As one of those lawyers, I participated in interminable conversations with UNRWA management at various levels on the meaning of UN values and UN positions. Do UN values include self-determination? Are the Palestinian people allowed to maintain a national narrative and political programme in their pursuit of self-determination? By ceding to its donors’ demands to meddle with this narrative, is UNRWA not being used to erode Palestinian claims for self-determination through forced historical amnesia in its schools? But at the end of the day, the Agency did as the donors demanded – or rather, the donors demanded what the cottage industry of UNRWA watchdog groups demanded of them.

As I wrote last month, ‘delegitimising UNRWA is the predicate to reassigning responsibility for the welfare of Palestinians to “legitimate” international organisations, meaning those which will disperse aid without regard to Palestine refugee status.’ That is now happening. Even before the Congressional funding ban, the United States had redirected aid for Gaza from UNRWA to the World Food Programme (WFP). The European Union has conditioned future funding for UNRWA on an expansion of the Agency’s investigations and ethics departments, an EU ‘system audit’ of the Agency’s internal controls, and other such measures. That’s good news if you’re an out-of-work humanitarian professional, less so if you’re a Palestinian refugee who relies on the education, health care, and social services provided by the Agency, which invariably will be cut further to fund this swollen bureaucracy.
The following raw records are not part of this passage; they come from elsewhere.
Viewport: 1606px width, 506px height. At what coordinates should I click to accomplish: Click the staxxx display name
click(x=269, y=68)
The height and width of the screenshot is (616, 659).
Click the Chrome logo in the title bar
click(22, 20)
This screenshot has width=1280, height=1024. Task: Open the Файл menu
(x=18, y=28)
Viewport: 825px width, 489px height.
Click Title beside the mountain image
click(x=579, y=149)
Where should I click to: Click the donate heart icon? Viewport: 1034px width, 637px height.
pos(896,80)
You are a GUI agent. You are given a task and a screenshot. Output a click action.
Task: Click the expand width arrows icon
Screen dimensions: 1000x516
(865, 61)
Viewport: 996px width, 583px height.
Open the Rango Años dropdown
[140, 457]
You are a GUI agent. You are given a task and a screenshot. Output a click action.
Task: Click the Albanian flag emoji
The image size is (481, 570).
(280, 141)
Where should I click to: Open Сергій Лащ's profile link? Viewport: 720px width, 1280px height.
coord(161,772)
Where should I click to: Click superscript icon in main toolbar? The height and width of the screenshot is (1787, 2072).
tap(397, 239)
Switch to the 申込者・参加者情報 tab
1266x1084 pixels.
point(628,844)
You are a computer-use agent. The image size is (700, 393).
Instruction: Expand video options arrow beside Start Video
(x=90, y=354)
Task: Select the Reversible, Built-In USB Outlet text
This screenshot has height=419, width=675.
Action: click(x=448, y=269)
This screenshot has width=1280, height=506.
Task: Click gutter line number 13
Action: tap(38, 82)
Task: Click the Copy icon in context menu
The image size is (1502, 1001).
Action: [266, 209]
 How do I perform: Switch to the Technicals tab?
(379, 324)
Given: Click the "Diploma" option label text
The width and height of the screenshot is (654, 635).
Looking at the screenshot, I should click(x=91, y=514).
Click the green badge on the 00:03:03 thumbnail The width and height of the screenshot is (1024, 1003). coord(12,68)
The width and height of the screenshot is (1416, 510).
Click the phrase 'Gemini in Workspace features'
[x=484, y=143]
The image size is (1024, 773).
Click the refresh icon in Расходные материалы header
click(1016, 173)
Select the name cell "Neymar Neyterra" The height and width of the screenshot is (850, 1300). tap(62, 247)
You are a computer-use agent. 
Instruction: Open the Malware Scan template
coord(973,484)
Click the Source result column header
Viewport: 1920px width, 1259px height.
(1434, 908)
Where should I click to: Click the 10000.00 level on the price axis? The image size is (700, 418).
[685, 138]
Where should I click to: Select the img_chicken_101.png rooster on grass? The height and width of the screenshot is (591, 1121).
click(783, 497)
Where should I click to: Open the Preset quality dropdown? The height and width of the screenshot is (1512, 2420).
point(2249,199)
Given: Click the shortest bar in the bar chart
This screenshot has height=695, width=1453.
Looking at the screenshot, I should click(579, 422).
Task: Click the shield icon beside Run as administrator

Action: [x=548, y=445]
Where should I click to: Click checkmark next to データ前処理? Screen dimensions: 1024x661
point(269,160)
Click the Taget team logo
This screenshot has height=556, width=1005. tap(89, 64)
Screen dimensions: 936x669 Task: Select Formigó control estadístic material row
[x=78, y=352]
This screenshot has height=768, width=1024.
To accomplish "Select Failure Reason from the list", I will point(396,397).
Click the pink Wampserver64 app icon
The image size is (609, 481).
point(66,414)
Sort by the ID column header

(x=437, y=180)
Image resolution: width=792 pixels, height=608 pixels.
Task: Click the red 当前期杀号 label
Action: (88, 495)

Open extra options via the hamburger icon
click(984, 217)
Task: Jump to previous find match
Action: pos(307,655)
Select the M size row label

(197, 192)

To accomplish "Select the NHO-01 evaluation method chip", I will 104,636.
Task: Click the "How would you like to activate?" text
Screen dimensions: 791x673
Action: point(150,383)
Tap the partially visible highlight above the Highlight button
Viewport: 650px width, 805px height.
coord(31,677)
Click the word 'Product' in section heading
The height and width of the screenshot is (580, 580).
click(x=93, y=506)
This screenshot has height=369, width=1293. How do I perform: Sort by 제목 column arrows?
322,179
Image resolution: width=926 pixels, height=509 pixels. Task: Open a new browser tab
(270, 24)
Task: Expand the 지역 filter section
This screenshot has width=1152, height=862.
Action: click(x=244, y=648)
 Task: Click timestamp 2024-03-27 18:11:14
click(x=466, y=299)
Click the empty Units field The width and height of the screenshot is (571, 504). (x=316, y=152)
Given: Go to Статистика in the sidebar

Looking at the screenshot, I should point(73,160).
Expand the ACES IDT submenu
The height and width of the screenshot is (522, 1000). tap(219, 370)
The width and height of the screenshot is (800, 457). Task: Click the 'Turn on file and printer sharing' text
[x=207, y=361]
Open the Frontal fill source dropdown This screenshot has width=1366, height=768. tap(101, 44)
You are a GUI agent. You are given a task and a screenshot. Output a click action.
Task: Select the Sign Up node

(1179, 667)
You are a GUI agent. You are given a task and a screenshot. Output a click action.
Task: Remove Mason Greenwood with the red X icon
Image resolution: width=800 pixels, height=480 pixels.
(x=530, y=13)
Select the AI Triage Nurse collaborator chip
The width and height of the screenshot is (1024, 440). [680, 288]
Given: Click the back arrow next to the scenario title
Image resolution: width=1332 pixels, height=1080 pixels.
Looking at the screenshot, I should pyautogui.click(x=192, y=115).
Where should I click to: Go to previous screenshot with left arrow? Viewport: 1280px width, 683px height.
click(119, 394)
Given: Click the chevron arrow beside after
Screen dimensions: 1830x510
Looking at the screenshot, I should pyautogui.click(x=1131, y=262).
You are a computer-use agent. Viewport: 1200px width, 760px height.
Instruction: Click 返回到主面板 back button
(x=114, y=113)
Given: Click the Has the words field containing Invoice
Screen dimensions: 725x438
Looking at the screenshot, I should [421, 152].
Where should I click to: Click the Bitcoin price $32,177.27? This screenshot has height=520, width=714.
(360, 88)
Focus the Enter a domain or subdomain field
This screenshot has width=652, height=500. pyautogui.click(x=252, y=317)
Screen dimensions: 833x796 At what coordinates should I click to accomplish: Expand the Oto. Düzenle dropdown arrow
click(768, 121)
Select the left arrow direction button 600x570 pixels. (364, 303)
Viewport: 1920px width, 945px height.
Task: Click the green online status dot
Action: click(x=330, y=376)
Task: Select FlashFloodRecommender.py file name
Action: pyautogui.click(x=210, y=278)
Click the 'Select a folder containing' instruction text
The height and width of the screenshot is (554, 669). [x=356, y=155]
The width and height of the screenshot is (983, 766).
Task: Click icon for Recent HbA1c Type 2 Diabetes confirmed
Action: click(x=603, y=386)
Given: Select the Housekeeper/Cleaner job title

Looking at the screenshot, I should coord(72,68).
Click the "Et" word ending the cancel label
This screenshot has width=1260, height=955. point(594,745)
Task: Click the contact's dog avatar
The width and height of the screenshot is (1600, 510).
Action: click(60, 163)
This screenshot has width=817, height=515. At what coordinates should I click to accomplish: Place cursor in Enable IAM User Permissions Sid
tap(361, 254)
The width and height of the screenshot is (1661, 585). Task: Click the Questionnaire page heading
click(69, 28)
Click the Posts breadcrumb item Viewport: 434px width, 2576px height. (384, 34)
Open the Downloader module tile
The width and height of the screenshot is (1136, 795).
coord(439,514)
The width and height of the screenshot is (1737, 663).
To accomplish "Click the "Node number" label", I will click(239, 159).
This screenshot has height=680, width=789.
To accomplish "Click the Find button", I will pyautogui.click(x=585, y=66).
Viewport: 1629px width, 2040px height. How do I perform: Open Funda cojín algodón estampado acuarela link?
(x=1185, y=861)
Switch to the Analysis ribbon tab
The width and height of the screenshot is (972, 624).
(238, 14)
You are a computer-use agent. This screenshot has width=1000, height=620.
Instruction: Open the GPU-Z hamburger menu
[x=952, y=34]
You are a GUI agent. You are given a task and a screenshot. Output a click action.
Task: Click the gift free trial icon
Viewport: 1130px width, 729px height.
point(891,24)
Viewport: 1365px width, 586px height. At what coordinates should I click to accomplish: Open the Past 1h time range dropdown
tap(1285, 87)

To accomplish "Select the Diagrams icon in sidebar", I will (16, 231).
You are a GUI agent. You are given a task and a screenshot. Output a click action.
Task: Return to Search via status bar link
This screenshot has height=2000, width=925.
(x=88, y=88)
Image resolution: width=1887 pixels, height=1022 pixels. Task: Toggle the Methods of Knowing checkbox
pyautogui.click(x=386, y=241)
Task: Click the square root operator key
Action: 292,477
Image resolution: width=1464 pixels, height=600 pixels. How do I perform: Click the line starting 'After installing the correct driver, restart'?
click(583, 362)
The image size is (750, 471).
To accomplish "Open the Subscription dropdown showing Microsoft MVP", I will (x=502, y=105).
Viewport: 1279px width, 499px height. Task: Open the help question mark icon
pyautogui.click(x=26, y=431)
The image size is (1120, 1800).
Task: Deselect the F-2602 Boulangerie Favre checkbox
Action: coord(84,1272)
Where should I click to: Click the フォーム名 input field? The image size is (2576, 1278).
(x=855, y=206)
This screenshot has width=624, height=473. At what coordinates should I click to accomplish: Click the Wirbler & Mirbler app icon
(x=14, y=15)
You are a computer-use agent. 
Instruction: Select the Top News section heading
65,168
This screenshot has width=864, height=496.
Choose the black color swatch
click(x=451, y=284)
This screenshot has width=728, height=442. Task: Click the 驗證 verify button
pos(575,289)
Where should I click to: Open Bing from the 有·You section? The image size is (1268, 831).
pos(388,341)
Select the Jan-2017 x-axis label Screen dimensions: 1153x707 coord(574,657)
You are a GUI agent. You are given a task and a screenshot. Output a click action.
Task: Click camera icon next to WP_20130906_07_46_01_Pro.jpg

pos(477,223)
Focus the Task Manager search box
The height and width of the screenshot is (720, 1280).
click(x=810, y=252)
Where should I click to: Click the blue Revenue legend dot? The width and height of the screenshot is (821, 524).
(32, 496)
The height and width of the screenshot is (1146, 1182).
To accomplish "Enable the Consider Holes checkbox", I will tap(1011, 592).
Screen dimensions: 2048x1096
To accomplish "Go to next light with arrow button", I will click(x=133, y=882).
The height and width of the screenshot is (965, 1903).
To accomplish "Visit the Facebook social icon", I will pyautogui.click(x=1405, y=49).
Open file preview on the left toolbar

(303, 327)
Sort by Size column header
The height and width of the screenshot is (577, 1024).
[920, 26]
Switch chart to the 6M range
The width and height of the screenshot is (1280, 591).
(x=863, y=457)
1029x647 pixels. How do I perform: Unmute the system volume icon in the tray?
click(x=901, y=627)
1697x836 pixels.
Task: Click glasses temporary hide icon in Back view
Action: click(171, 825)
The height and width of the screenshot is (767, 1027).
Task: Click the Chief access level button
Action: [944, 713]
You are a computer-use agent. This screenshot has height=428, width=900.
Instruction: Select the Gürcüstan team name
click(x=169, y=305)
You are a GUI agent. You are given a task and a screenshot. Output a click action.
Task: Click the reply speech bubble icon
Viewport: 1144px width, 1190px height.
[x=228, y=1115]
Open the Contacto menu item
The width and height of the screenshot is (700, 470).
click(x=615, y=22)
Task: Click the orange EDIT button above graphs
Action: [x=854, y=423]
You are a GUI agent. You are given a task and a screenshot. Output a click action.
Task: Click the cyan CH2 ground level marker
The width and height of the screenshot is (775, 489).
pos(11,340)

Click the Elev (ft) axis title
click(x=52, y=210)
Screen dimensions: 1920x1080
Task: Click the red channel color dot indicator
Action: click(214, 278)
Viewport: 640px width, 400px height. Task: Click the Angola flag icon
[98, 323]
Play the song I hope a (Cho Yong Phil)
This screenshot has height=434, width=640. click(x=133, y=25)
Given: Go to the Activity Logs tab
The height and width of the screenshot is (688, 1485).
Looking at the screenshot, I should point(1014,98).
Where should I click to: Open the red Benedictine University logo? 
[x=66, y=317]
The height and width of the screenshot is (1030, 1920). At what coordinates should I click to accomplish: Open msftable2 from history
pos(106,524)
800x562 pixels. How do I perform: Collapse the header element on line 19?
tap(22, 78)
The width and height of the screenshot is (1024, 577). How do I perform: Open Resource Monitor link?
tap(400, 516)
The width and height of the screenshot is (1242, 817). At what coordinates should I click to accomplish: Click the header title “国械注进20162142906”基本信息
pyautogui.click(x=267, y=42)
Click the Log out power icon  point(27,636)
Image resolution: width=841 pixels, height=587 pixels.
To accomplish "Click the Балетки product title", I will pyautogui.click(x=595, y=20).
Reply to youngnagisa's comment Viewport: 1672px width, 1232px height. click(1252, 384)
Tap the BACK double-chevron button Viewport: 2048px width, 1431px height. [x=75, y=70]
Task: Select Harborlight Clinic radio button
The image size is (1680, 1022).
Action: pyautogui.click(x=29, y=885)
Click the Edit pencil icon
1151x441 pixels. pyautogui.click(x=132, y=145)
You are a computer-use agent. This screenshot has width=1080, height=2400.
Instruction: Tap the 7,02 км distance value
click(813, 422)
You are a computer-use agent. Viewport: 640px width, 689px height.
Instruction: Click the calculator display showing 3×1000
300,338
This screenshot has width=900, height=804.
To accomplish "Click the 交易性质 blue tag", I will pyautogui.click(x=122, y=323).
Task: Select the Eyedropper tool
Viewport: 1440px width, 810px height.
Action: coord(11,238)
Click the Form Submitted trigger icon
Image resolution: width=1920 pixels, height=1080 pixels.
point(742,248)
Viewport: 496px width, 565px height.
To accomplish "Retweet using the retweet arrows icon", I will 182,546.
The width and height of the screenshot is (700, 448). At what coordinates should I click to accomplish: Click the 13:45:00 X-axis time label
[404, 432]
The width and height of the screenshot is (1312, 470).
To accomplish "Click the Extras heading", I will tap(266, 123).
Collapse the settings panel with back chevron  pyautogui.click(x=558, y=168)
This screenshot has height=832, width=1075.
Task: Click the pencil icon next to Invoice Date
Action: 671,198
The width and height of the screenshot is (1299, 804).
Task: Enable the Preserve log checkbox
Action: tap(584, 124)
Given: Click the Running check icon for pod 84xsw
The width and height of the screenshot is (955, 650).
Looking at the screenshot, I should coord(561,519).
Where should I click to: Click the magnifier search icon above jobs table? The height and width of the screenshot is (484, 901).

If UNRWA survives this current existential crisis, it will emerge a greatly diminished organisation. Its proponents must stop hoping against hope for more funding from the UN regular budget, for the United States to act in its strategic interest as it pertains to Israel and the Palestinians, or for the Europeans truly to chart their own path on that question. UNRWA employs roughly 300 international staff and 30,000 Palestinian staff (over 90 percent of whom are refugees themselves), a ratio unprecedented in the UN system. No amount of management reforms, audits, or monitoring will stop Israel from objecting that UNRWA has ‘gone native’, nor Western donors from countenancing that objection by demanding that the Agency devote more its scare resources towards policing its staff and vetting its beneficiaries.

UNRWA’s future, if it is to have one, requires breaking free of this doom loop by reimagining its relationship with the non-Western world. The catastrophe unfolding in Gaza has clearly galvanized the latter. An unprecedented 54 states, plus the Organisation of Islamic Cooperation, Arab League and African Union, submitted written statements in the ongoing advisory proceedings before the International Court of Justice. Most called upon the Court to declare Israel’s prolonged occupation, settlement and annexation of Palestinian territory to be illegal and to recognise obligations erga omnes resulting from that unlawful situation.

Gone must be the days of non-Western states contributing far less than their means permit, not wanting to relieve Western donors of their responsibility for a crisis of the West’s making. Those donors (and the EU) which suspended funding to UNRWA amidst Israel’s attack on Gaza, including acts which the ICJ has found to be plausibly genocidal, have already abdicated that responsibility in the most unconscionable of circumstances. They have forfeited their moral right to intervene in the Agency’s affairs. UNRWA must now pursue the broad base of non-Western support needed to free itself from their diktats.